Non sono l’"avversario", ma appartengono alla grande dimensione dalla quale Heidegger intende prendere le distanze: la generale dimenticanza dell’Essere».
Che giudizio complessivo dà dei "Quaderni neri", in cui la questione dell’antisemitismo è tornata fuori prepotentemente?
«Sono decifrabili solo se si conoscono i Contributi alla filosofia che Heidegger compose quasi subito dopo Essere e tempo . I Quaderni neri erano un suo strumento di lavoro.
Non mi pare che aggiungano qualcosa di decisivo al suo pensiero.
Il loro antisemitismo è un equivoco in cui sono incappati certi critici».
Per alcuni pensatori lei ricorre all’immagine del sottosuolo. Quasi a voler dar loro una forza speculativa straordinaria.

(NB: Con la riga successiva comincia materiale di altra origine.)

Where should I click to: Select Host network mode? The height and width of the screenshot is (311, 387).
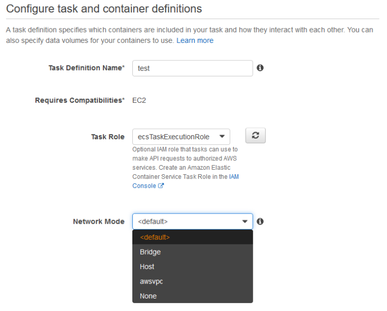point(192,267)
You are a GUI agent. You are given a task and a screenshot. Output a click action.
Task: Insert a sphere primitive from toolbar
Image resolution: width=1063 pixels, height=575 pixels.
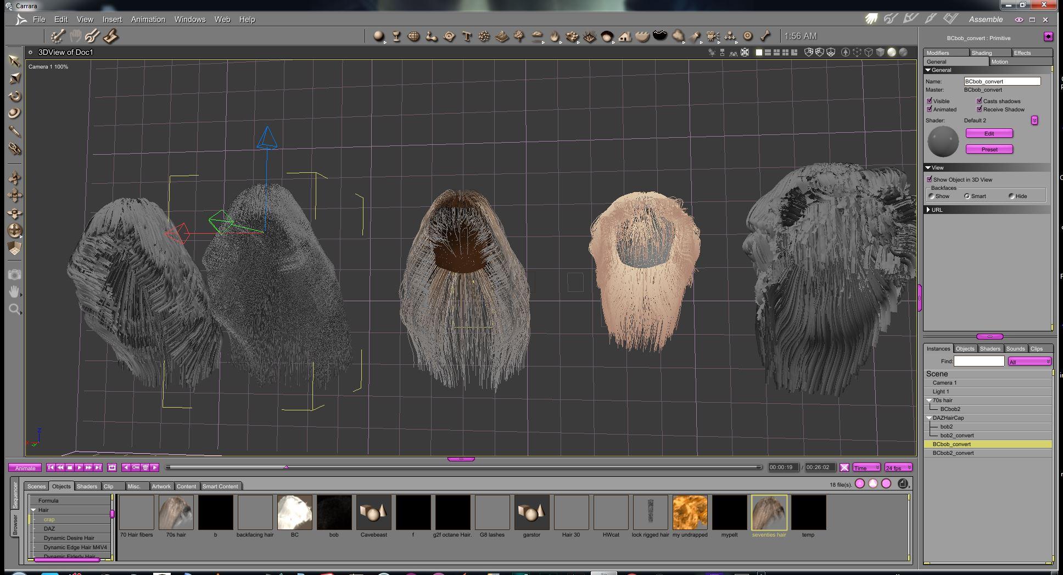pos(378,36)
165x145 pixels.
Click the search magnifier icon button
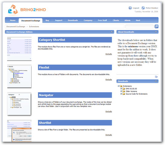[156, 26]
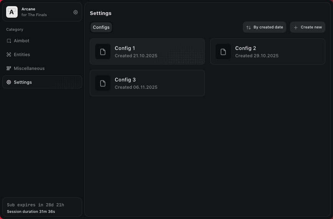Click the gear icon beside Arcane
Image resolution: width=333 pixels, height=219 pixels.
click(x=76, y=12)
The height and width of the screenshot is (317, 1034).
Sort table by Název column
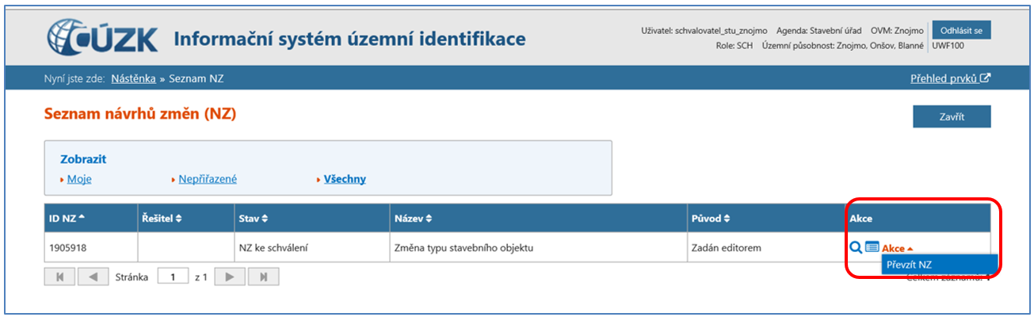pyautogui.click(x=413, y=218)
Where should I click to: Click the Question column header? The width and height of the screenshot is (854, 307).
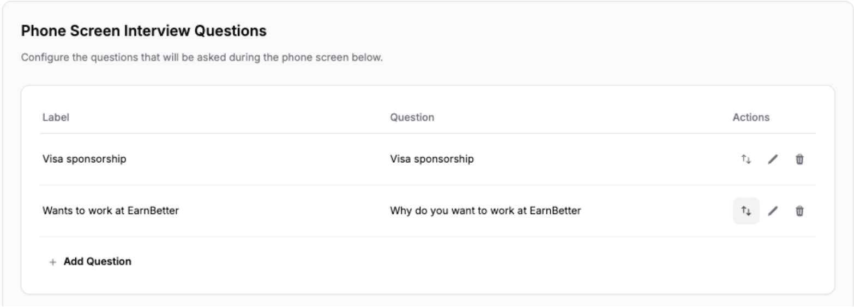412,117
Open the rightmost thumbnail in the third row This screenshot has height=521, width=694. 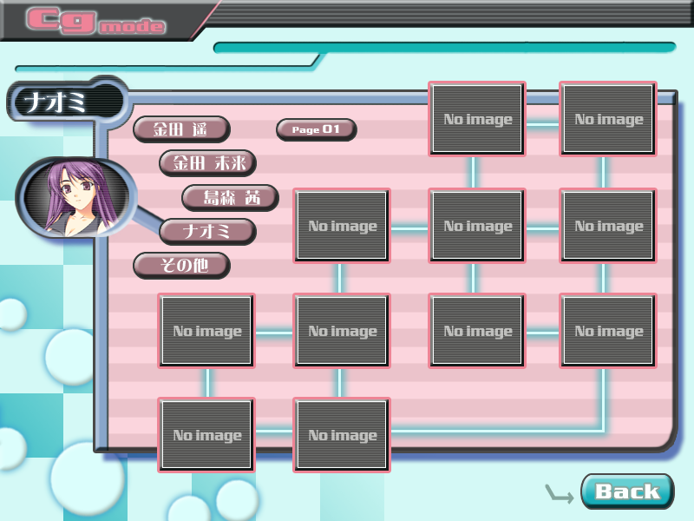[x=608, y=331]
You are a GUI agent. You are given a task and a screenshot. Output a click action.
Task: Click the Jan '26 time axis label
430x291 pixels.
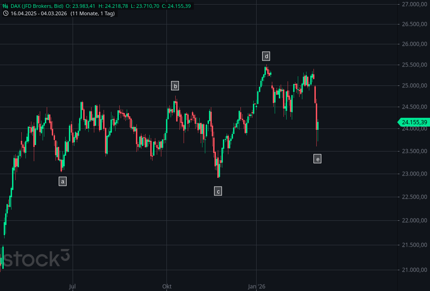tap(256, 286)
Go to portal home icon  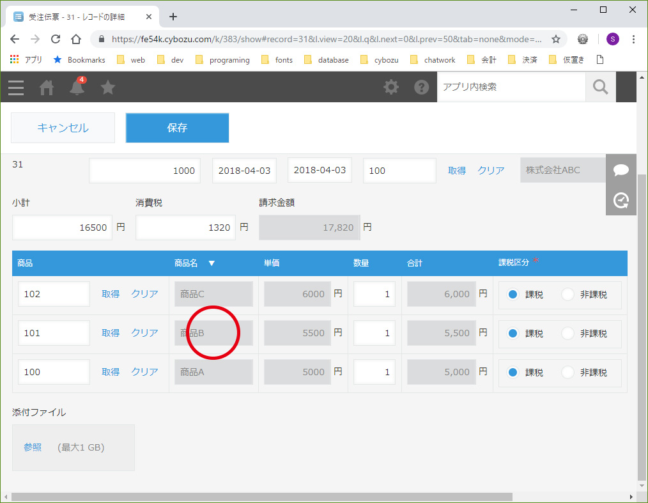pos(46,88)
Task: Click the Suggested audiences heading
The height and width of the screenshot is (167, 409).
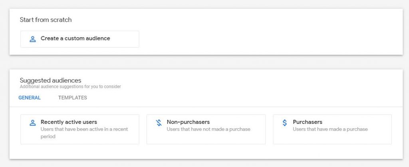Action: tap(50, 81)
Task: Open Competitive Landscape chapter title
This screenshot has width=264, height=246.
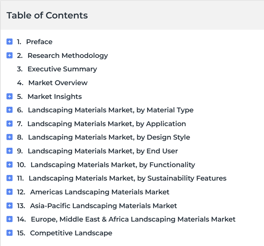Action: point(71,233)
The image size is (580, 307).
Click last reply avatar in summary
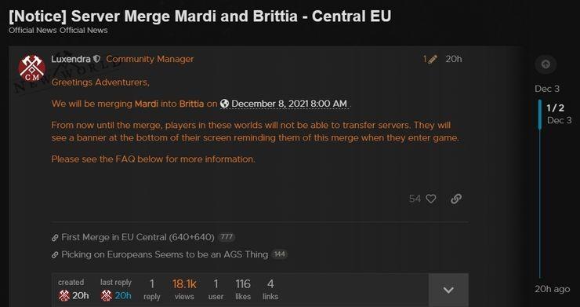coord(107,295)
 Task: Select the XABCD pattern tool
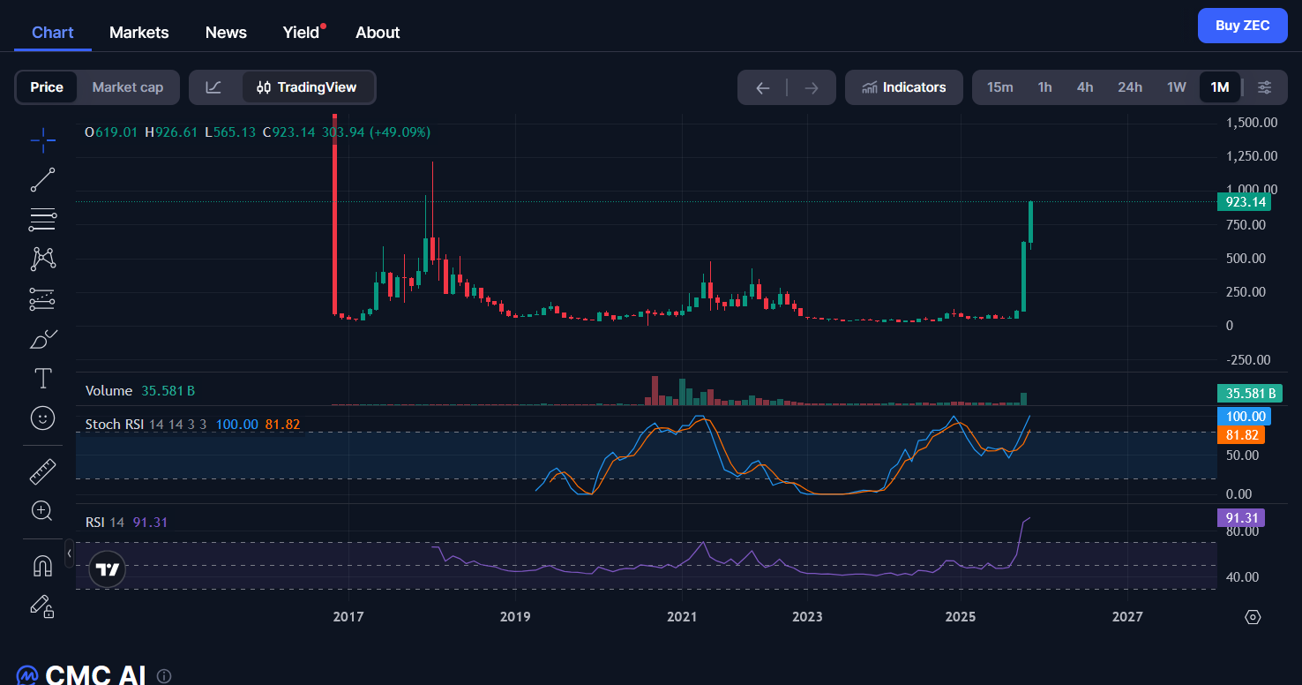pos(41,259)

Heidegger è un pensatore del sottosuolo?
«Nonostante la sua grandezza direi di no. I pensatori di questo sottosuolo sono coloro che conferiscono la massima coerenza e potenza alla follia che avvolge l’uomo da quando abita la terra. Pensatori del sottosuolo furono soprattutto Gentile, Nietzsche, Leopardi».
Perché non Heidegger?
«La sua "follia" fu incoerente. E tutt’altro che estrema. Alla fine si accontentò della speranza che "solo un Dio ci può salvare"».
Follia intesa in che senso?
«Non come un’esperienza psichiatrica. Ma come il tratto dell’Occidente, per cui è ovvia la convinzione che le cose nascono dal nulla e tornino nel nulla».
Tutto il suo lavoro si oppone dunque a questa follia?
«I miei scritti indicano la "non-follia", allo stesso modo che un semplice gesto della mano indica l’immenso sistema montuoso. La "non-follia" è perciò il manifestarsi dell’eternità di tutte le cose, di tutti gli stati e gli istanti del mondo e della nostra coscienza. È la risposta al nichilismo».